## start
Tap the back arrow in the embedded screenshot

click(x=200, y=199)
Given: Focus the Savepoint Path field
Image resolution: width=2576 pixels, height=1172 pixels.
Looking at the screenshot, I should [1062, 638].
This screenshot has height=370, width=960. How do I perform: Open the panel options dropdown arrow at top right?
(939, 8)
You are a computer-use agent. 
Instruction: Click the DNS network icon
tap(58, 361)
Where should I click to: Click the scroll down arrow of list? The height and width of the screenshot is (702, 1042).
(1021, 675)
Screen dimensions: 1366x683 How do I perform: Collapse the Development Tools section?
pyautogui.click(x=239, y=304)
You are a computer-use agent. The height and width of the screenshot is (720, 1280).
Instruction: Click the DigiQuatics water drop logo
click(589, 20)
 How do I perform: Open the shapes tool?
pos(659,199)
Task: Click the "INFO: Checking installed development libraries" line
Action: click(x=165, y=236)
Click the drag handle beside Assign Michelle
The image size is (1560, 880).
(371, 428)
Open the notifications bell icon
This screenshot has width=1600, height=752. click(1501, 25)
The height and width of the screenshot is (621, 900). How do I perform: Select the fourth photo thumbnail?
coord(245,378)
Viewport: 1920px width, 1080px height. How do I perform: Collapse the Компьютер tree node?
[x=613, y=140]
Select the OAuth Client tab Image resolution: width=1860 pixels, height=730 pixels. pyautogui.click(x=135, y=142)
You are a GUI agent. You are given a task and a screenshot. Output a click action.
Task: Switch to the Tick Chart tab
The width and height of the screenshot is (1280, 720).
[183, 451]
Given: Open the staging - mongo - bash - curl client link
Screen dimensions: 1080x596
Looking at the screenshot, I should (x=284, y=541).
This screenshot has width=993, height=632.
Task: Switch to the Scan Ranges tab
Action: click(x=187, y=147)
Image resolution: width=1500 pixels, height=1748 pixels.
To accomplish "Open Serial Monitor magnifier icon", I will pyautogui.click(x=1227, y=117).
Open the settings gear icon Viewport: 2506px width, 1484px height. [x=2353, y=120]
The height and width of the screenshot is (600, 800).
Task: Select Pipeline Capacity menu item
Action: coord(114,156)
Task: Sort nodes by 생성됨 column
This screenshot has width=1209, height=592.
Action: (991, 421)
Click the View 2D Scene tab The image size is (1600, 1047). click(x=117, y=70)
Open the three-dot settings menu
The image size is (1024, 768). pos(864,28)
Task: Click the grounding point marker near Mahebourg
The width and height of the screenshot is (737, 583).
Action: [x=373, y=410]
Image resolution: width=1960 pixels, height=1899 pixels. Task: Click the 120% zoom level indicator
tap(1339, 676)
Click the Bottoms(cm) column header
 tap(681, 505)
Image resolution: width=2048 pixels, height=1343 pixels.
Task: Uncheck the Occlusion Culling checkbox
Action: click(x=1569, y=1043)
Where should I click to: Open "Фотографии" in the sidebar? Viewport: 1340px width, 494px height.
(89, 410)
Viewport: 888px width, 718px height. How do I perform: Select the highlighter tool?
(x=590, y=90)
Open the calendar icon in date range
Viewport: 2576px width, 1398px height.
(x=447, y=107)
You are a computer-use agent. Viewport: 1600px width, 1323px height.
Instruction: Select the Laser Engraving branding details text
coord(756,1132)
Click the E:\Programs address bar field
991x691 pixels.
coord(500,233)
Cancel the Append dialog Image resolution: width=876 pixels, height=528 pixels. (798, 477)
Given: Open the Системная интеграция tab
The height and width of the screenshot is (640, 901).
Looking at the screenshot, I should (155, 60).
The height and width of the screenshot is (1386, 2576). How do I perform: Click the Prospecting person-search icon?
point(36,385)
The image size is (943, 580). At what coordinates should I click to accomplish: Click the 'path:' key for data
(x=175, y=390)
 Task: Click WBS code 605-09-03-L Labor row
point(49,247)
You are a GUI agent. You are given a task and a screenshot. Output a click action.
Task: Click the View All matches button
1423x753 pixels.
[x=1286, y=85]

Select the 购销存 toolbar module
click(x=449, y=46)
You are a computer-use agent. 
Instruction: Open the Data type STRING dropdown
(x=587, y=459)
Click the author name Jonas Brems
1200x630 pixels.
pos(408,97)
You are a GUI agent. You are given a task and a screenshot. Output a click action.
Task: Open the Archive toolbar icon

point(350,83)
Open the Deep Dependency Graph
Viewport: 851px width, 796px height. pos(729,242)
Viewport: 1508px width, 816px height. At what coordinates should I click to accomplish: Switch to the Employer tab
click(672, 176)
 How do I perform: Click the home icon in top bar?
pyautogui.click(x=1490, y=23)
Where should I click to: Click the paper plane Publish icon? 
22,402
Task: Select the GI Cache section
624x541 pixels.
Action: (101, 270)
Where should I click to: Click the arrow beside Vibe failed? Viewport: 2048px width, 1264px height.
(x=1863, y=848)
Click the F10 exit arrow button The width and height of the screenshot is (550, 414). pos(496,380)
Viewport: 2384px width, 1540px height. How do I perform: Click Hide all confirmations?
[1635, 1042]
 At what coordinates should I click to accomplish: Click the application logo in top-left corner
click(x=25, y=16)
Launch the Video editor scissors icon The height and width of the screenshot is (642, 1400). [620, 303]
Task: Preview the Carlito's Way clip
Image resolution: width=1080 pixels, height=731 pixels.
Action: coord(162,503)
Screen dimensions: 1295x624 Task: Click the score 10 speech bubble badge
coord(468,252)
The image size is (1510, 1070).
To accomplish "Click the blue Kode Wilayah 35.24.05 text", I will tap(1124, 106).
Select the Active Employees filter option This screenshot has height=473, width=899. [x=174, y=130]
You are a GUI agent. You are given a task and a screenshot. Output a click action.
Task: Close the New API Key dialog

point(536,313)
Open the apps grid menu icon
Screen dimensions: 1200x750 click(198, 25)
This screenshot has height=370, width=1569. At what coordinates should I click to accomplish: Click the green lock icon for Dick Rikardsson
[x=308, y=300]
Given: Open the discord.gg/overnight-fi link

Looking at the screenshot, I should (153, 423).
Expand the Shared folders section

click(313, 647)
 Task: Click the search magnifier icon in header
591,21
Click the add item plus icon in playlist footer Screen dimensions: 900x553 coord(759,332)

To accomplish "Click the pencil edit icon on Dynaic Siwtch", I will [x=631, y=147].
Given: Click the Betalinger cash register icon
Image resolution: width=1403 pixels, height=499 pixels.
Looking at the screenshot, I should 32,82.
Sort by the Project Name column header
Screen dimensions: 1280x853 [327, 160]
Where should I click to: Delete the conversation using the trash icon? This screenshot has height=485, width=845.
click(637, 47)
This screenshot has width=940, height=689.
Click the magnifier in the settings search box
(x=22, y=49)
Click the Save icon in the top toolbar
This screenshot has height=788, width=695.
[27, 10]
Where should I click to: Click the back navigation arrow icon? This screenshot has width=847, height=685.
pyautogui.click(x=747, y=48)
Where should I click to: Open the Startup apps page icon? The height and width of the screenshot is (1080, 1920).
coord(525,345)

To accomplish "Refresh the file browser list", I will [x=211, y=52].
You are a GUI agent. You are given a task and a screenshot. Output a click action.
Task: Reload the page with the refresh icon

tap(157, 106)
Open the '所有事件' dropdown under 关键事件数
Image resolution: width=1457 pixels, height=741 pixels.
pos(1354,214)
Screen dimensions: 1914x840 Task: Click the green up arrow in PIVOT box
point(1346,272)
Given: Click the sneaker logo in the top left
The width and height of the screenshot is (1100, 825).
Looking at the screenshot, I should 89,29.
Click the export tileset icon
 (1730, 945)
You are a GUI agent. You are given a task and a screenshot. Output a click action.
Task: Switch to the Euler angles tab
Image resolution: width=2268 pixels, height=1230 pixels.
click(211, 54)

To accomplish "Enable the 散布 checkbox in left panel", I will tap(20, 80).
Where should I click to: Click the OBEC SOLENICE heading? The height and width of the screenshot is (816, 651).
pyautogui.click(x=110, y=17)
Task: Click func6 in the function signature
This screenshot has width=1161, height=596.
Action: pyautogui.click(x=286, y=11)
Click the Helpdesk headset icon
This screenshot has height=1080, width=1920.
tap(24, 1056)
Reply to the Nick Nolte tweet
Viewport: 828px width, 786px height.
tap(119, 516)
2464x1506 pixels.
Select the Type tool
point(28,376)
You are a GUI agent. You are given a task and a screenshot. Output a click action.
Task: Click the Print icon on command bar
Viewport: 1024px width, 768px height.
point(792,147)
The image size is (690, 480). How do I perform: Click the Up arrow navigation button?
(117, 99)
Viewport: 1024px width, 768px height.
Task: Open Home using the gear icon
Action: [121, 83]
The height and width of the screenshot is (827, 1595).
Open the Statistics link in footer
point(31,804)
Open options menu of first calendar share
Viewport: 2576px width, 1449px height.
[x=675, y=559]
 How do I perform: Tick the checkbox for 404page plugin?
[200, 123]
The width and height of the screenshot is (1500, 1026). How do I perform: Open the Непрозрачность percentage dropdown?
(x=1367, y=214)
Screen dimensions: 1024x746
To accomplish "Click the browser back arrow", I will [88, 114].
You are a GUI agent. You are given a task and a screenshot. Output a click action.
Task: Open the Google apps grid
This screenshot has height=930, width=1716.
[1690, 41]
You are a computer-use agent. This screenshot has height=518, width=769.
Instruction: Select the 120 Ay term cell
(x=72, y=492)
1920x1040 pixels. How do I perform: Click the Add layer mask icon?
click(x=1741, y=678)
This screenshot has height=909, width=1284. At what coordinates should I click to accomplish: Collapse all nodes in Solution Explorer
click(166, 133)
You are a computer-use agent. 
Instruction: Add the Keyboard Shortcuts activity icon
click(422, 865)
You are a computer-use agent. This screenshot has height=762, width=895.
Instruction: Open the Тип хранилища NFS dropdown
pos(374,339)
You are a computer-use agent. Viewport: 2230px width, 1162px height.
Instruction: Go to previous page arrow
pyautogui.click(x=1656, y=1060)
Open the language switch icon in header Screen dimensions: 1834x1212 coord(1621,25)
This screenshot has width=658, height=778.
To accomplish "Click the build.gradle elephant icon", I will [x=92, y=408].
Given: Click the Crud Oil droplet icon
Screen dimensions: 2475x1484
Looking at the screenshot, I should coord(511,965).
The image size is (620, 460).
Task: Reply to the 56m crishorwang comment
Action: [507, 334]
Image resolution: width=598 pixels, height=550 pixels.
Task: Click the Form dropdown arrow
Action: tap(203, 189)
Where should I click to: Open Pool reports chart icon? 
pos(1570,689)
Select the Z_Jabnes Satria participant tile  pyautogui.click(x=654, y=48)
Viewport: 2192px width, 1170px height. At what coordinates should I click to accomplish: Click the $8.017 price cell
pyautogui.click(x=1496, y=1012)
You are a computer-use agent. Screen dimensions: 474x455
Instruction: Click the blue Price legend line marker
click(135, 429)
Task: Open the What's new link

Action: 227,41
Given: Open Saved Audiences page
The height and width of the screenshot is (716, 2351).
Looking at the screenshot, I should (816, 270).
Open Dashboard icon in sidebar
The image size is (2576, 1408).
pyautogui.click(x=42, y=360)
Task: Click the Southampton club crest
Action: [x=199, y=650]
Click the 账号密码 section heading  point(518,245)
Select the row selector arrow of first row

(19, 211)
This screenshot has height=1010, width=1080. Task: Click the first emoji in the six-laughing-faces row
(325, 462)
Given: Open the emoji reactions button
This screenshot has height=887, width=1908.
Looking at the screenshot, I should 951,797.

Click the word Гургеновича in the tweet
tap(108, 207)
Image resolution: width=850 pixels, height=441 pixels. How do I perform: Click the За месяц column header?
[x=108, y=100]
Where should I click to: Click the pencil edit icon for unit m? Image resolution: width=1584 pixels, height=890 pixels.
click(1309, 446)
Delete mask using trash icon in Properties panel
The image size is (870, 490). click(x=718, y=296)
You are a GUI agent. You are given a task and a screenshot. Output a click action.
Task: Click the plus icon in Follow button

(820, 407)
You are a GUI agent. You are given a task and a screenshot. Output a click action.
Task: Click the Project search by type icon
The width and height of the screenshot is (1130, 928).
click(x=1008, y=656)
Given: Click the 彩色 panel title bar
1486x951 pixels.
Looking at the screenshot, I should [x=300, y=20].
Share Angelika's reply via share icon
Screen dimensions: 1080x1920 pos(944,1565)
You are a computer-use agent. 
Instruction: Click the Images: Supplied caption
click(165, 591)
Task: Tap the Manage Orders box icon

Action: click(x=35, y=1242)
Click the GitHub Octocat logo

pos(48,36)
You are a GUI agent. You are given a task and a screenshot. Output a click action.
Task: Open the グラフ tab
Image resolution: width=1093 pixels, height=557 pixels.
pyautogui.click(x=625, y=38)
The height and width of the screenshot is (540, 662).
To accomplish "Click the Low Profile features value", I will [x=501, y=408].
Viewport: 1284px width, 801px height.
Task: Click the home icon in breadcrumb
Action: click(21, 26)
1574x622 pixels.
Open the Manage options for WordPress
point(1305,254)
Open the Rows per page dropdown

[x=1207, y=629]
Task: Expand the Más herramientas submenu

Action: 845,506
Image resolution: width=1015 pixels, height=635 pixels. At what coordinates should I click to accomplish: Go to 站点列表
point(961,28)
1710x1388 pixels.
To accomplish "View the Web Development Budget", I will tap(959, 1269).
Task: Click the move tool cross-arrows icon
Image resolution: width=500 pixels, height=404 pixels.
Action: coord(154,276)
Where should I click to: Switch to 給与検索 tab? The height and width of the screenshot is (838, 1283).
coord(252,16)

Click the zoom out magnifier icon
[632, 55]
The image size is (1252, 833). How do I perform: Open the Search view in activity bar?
## end
Pull out every line of the records above that contains the word "browser", and copy each one in full.

To accomplish "Refresh the file browser list", I will [x=211, y=52].
To accomplish "Click the browser back arrow", I will [88, 114].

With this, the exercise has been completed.